By contrast, urban areas saw a significant decrease in the AAMR of diabetes as the underlying (−17%) and contributing (−14%) cause of death over the same time period. As a result, the urban-rural diabetes-related mortality gap has tripled in the U.S., rising from 2.0 to 6.8 deaths per 100,000 population for diabetes as the underlying cause, and from 6.8 to 24.3 deaths per 100,000 population for the disease as a contributing factor, with the main impact being felt by male patients and those under-55 years old.
In both urban and rural areas, AAMRs were higher in males and saw a significantly smaller decrease than in females leading to a widening of the male-female diabetes mortality gap. Among under-55s there was an increase in diabetes-associated AAMRs over the time period which was larger in rural (+59% underlying, +65% contributing) than urban (+15% underlying, +14% contributing) populations. This contrasted with the over-55s who experienced a decrease in AAMRs in urban (-21% underlying, -16% contributing) residents and no statistically significant change (-5% underlying, +4% contributing) in rural areas.
Ethnicity was also linked to mortality with American Indian and Black individuals having substantially higher diabetes-related AAMRs than Asian and White patients, and within each ethnic group, rural living was associated with higher mortality. For example, in rural areas, the mortality amongst Black patients remained similar between 1999 and 2019, whereas it decreased by 28% in urban areas. Diabetes-related AAMRs in 2019 were twice as high in Black patients compared to White patients, in both rural and urban settings.
The team note: "Our finding of an increasing gap in diabetes outcomes is in agreement with previous studies that reported greater improvements in blood pressure and cholesterol control for urban adults with diabetes than for those in rural areas over the last two decades." They add: "These differences remained significant even after multiple adjustments for ethnicity, education, poverty levels and clinical characteristics."
The observed increases in mortality among the under-55s may be linked to the increasing prevalence of type 2 diabetes, particularly in adolescents and young adults. Early-onset of the condition is typically more aggressive and has a higher rate of premature complications, and previous research has found that glucose control is worse in younger individuals with the disease.
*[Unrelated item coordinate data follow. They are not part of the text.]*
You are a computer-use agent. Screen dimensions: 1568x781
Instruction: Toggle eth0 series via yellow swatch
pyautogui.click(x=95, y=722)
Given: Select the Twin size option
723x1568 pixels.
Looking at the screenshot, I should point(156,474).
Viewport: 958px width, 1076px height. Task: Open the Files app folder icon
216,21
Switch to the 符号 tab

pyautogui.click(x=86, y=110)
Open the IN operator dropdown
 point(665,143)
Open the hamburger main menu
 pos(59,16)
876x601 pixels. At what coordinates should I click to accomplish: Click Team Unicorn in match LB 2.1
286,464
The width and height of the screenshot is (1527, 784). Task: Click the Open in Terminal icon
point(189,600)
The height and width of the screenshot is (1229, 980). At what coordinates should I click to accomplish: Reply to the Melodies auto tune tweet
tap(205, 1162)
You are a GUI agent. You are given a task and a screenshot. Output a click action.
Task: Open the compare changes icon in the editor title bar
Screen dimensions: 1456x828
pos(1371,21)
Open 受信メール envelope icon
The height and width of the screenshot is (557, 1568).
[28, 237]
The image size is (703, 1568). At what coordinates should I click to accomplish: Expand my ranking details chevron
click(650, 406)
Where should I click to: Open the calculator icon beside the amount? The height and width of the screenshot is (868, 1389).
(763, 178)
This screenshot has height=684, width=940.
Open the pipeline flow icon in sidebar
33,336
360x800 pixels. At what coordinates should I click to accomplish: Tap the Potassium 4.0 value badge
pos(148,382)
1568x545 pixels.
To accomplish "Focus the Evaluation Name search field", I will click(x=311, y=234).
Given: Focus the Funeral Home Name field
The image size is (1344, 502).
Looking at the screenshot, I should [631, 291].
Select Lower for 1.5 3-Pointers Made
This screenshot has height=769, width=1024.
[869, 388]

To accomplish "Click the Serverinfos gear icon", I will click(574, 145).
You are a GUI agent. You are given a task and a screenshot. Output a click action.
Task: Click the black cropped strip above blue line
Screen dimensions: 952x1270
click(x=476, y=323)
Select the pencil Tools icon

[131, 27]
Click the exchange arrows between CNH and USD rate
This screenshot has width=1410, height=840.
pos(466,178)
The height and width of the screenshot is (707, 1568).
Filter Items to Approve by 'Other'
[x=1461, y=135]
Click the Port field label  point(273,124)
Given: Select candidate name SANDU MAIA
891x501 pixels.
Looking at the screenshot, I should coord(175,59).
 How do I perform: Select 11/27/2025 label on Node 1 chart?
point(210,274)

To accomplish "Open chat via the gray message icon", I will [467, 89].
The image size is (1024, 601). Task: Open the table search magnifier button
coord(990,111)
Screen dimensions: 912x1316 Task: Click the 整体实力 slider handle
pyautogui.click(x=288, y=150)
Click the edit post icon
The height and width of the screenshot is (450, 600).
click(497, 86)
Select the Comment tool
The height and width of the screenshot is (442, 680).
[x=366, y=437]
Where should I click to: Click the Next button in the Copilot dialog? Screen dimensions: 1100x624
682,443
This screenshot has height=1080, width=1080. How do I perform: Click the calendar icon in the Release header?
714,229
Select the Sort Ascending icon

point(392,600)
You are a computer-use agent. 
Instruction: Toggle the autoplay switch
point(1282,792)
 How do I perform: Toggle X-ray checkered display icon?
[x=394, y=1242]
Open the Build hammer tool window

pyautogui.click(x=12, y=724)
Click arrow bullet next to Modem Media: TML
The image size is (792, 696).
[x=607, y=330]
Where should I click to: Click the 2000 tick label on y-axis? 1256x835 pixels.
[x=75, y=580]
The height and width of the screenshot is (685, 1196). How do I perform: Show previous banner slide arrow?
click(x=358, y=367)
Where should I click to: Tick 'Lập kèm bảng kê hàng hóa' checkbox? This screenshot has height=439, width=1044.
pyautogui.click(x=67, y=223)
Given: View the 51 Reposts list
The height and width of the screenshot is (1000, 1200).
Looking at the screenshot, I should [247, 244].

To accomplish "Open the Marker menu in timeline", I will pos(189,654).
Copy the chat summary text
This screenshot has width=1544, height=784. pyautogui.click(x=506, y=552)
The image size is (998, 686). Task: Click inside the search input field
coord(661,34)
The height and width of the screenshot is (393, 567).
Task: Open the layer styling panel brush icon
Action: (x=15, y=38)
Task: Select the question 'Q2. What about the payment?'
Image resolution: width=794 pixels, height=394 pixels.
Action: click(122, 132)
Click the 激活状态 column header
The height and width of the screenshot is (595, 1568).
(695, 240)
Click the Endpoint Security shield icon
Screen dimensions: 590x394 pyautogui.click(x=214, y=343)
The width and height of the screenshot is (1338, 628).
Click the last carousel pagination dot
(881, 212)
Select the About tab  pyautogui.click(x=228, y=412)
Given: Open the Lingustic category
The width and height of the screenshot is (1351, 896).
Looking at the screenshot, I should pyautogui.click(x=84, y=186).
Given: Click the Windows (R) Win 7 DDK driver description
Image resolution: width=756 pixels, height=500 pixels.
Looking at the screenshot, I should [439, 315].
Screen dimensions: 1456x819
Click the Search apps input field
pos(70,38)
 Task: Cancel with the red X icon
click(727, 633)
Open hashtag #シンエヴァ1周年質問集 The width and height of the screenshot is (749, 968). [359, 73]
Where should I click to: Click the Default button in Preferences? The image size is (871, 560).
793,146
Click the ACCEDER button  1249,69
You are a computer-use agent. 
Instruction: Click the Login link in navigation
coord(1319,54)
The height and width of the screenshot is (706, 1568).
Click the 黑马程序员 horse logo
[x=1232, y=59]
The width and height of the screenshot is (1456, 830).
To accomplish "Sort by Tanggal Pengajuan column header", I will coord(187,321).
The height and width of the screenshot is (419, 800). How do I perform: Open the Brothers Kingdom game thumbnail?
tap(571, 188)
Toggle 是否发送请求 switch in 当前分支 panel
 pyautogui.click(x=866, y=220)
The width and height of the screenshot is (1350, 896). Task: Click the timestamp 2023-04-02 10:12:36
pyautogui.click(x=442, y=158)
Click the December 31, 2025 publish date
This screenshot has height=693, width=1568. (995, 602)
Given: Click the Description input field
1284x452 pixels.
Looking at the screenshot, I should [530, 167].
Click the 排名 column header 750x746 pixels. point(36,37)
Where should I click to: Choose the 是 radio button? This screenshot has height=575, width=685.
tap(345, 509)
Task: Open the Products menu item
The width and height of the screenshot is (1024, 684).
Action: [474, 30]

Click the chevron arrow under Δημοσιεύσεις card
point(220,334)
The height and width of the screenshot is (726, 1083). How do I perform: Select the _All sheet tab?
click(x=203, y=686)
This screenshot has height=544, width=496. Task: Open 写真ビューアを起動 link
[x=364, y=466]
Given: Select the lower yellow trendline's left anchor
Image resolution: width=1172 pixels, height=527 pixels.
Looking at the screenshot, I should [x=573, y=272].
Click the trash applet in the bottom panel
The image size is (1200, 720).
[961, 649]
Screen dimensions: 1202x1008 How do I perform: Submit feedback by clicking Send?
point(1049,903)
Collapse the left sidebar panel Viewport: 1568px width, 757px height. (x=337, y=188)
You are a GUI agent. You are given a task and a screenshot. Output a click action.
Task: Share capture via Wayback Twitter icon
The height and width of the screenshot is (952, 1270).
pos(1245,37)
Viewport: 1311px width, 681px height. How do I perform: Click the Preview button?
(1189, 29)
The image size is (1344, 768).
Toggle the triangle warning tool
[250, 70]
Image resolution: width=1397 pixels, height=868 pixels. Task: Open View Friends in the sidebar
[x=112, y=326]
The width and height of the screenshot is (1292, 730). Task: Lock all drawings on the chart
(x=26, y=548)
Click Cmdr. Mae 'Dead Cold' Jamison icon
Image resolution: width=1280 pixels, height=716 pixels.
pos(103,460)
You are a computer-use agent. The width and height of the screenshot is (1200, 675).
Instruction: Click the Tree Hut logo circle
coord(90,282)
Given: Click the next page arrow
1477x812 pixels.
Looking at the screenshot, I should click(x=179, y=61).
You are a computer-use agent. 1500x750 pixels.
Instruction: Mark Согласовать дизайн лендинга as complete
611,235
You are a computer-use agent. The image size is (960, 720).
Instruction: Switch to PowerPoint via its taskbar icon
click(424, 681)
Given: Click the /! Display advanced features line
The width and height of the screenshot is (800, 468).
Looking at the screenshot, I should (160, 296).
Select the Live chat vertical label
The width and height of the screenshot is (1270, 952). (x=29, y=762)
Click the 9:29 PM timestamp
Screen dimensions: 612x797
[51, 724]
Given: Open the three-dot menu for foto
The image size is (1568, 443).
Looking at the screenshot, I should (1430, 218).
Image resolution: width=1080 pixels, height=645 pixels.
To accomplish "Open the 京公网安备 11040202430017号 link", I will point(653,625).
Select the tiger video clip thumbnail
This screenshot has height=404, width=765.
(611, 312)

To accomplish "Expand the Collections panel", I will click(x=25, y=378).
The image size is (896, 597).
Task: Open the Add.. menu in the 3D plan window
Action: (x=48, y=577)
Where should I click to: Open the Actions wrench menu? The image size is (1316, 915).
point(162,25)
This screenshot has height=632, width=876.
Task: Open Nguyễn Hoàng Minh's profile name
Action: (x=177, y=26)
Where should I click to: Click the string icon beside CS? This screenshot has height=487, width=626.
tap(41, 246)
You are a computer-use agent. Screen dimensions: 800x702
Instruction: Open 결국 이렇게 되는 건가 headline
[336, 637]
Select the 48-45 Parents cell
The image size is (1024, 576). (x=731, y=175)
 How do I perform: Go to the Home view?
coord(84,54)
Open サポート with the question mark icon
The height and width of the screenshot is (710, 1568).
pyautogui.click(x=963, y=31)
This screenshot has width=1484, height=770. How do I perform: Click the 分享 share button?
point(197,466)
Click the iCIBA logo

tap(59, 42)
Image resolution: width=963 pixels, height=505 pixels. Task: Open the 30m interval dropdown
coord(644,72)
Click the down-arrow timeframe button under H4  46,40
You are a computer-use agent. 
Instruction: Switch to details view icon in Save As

Since male patients are more likely to be diagnosed at an early age, this may explain the widening male-female mortality gap observed in both urban and rural populations.
The authors highlight that successful management of diabetes and the control or prevention of associated complications requires medical expertise that may be unavailable or difficult for rural populations to access. Patients in these communities are also less likely to have their primary care delivered by physicians, and they have been further impacted by the disproportionate closure of rural hospitals.
The urban-rural divide is inextricably linked to social determinants of health including education, economic resources, psychological stress and access to preventive healthcare. The authors say: "Healthcare equity, expansion of Medicaid, and telemedicine initiatives that extend access to specialty care may mitigate some of the rural–urban disparities in mortality. However, the ultimate solutions may lie in economic and policy interventions that broaden our focus from treating disease to preventing it."
They conclude: "A synchronized effort is required to improve cardiovascular health indices and healthcare access in rural areas and to decrease diabetes-related mortality."